Freshman and sophomore years, whenever I skipped a meal in the dining hall to eat out, I felt like I was wasting my swipe — and therefore money. Missing breakfast, which I did often, or going out to dinner with friends, made me feel even guiltier about wasting a portion of the meal plan’s hefty $6,650 price tag. Beginning my junior year, I switched to the “Any-14” meal plan but realized that I was literally paying the same amount of money to eat … less?

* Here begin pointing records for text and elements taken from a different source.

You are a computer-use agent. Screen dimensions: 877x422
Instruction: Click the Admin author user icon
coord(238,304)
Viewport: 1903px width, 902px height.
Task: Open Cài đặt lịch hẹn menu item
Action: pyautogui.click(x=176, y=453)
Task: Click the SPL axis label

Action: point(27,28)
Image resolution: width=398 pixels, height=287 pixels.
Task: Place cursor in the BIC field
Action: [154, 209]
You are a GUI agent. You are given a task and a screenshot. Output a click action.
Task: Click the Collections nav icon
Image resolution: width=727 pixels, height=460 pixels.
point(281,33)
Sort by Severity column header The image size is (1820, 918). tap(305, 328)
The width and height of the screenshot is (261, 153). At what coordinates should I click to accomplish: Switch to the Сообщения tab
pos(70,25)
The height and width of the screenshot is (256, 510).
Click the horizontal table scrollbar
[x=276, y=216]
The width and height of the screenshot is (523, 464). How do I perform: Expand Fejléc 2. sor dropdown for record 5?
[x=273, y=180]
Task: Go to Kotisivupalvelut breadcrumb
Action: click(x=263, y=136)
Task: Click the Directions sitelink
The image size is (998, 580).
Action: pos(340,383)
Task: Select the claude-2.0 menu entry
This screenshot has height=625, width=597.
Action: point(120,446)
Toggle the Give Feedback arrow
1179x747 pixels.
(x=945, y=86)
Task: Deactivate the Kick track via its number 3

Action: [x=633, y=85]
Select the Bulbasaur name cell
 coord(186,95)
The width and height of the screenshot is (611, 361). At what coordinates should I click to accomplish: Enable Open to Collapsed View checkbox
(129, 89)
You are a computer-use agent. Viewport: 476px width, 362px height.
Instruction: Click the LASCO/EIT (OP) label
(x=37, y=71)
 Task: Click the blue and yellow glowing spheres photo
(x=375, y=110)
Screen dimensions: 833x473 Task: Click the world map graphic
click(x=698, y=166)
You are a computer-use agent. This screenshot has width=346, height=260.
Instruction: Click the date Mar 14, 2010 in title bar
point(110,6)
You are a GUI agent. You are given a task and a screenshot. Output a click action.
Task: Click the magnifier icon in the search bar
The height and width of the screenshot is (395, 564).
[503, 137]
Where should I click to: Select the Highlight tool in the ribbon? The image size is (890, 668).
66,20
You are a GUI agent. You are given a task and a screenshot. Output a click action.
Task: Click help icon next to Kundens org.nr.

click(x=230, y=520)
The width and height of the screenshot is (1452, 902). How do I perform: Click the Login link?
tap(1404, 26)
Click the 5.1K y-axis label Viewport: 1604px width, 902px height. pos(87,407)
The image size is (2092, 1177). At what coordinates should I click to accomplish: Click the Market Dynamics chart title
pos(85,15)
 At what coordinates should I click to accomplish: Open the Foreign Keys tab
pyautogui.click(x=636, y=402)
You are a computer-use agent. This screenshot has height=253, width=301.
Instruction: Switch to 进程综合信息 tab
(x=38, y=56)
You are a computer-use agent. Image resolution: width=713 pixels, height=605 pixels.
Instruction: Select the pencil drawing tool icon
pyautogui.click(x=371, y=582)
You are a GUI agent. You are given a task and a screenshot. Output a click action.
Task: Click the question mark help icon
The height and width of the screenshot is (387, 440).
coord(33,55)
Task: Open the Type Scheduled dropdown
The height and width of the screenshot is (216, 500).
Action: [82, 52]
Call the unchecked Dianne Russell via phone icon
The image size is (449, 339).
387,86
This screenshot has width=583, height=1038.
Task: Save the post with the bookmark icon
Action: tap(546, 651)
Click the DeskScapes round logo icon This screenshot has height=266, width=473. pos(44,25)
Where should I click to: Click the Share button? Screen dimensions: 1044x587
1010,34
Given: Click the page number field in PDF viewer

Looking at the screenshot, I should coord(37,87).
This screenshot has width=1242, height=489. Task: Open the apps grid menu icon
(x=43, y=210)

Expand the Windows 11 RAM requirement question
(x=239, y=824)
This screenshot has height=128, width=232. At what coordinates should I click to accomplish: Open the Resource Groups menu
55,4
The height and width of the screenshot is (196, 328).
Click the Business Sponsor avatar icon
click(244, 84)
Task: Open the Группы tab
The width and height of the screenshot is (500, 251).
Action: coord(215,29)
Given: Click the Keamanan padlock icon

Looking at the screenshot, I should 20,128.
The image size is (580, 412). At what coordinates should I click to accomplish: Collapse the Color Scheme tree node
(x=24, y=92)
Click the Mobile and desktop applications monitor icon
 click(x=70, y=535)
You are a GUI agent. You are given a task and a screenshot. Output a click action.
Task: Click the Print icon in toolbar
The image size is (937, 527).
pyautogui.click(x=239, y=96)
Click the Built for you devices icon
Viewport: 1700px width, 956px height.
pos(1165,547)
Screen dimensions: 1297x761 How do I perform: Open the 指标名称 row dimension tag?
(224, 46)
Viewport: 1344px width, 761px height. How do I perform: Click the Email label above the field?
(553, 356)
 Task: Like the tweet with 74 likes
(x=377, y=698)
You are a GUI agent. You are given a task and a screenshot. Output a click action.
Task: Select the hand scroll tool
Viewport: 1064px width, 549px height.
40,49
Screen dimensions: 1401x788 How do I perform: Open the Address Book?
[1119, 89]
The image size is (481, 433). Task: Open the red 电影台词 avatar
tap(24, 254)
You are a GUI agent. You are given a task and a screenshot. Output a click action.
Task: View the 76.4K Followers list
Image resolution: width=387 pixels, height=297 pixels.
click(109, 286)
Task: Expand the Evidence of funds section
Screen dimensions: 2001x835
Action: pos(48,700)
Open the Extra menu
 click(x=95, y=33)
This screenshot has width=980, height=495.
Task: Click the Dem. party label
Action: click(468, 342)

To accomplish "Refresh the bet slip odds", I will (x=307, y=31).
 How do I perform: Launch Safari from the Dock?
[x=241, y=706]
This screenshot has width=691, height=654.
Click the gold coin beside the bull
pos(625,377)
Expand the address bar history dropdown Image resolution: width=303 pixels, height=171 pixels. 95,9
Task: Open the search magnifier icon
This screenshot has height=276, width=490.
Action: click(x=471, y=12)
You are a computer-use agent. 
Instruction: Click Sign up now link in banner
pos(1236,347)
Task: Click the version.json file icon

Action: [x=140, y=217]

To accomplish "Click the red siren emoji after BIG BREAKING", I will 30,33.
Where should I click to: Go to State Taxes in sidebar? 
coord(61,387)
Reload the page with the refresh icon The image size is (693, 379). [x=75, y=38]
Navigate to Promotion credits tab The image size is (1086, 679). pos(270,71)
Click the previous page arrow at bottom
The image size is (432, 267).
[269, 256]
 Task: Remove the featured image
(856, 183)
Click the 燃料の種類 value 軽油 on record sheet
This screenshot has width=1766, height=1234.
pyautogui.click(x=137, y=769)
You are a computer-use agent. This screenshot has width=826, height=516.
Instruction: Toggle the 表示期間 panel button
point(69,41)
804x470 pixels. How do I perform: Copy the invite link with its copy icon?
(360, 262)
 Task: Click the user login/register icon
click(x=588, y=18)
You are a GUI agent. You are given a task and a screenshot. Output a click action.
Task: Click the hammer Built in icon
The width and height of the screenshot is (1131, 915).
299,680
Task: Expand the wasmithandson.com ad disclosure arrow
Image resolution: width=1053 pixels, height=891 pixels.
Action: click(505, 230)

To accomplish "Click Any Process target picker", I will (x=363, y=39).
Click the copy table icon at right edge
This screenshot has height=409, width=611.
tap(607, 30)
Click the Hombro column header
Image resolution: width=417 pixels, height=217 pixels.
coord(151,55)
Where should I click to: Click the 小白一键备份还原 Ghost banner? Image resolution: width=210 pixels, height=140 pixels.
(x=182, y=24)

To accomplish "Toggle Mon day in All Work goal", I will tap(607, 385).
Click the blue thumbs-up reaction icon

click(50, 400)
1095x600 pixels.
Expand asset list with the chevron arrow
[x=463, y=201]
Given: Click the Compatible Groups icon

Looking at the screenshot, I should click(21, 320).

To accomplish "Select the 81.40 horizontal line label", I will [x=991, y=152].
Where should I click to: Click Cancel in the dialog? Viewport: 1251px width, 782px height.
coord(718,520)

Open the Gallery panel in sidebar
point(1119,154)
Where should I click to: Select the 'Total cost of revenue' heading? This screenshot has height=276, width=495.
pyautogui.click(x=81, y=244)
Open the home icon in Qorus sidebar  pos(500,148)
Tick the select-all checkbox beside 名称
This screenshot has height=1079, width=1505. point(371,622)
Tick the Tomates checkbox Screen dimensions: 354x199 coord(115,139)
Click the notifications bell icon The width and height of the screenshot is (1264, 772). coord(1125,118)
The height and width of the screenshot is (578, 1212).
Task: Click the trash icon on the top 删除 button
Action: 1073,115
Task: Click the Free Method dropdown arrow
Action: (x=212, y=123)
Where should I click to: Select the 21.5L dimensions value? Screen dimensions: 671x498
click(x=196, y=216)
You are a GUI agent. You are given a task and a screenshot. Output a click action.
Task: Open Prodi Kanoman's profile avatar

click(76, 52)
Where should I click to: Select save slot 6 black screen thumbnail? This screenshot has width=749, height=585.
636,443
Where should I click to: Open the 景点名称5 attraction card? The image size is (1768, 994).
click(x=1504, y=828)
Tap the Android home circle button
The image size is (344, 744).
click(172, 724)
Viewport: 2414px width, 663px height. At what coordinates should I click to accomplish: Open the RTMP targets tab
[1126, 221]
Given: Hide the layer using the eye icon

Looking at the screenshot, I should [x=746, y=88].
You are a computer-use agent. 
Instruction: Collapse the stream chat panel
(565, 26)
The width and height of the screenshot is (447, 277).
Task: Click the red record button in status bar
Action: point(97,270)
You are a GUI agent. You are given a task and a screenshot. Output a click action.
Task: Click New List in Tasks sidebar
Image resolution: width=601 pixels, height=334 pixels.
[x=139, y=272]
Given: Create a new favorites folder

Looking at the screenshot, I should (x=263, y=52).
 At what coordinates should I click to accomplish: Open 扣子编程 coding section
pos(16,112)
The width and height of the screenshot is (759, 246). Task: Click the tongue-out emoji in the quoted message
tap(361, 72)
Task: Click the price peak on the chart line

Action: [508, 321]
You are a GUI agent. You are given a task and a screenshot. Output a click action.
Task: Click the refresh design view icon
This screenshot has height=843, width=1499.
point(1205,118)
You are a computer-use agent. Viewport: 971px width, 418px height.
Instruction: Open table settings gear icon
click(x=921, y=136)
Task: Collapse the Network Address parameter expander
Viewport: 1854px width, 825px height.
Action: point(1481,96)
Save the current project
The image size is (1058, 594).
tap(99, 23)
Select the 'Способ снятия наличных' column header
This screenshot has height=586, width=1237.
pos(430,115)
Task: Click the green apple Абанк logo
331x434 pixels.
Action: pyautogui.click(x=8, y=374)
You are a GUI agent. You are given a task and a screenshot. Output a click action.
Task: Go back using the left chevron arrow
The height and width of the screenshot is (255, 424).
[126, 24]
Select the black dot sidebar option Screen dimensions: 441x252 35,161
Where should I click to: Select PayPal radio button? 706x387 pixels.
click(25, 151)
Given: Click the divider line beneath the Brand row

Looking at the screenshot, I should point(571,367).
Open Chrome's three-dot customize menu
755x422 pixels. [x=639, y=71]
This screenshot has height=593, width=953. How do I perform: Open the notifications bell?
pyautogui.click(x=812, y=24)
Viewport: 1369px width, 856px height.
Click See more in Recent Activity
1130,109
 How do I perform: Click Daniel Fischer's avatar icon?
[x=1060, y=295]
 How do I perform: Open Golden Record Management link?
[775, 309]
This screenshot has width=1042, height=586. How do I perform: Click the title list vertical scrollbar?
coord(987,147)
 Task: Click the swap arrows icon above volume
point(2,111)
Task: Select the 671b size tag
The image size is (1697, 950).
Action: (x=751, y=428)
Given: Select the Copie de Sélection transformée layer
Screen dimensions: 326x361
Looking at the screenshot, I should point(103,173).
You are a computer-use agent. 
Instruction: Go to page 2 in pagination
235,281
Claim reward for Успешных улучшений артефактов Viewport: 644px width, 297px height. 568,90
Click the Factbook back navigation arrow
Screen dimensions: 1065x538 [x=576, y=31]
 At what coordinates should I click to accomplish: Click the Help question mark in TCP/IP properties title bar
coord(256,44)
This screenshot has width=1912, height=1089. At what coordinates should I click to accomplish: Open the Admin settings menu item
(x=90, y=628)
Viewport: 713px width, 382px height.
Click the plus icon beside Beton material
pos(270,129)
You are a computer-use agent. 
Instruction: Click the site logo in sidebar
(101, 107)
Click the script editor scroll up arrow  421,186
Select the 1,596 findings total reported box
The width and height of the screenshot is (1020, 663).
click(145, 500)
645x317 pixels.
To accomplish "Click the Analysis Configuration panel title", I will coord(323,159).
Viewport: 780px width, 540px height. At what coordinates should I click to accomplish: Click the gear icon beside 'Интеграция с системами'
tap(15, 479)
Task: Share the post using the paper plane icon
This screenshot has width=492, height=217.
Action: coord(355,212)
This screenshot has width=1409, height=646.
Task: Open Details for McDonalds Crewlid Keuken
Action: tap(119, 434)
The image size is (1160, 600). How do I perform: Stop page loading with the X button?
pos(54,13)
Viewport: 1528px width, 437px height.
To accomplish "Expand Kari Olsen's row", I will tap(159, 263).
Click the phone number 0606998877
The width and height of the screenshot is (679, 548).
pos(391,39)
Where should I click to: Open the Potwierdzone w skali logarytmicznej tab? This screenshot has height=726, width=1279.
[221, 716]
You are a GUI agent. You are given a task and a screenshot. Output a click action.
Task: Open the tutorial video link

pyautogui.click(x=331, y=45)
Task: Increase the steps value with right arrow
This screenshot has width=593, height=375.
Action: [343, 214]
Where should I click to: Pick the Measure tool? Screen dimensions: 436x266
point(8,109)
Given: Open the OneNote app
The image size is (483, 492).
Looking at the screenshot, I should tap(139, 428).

There are several inadequacies with Yale’s meal plan options, but I think they could be fixed with reasonable adjustments. At lunch and dinner, Yale’s dining hall hours don’t provide students with a broad enough window to eat. With the exception of Commons, students only have a two-hour window for lunch and just a slightly longer window for dinner. Since 11:35 a.m. and 1 p.m. are both popular class slots, many students have just minutes to grab lunch, if that. The early dinner hours mean that students with afternoon practices have to eat dinner close to 7 p.m., when food is lukewarm, while others eat so early that mid-evening hunger is inevitable. Popular dining halls are also more likely to be crowded when all students must eat in the same two-hour window, which is why Morse, Stiles and Silliman, among others, inconveniently restrict access to transfers.

Naturally, extending the hours of all 12, soon to be 14, full-service dining halls presents cost issues. Why not have a third of the colleges open “early” for lunch and dinner, another third open during a “middle” slot and a final third open “late,” so all students can eat at a time that works for their schedules? That way, students don’t have to spend extra money elsewhere to compensate for missing meals they’ve already paid for — and no, the paltry $8 given to students for Durfee’s isn’t enough.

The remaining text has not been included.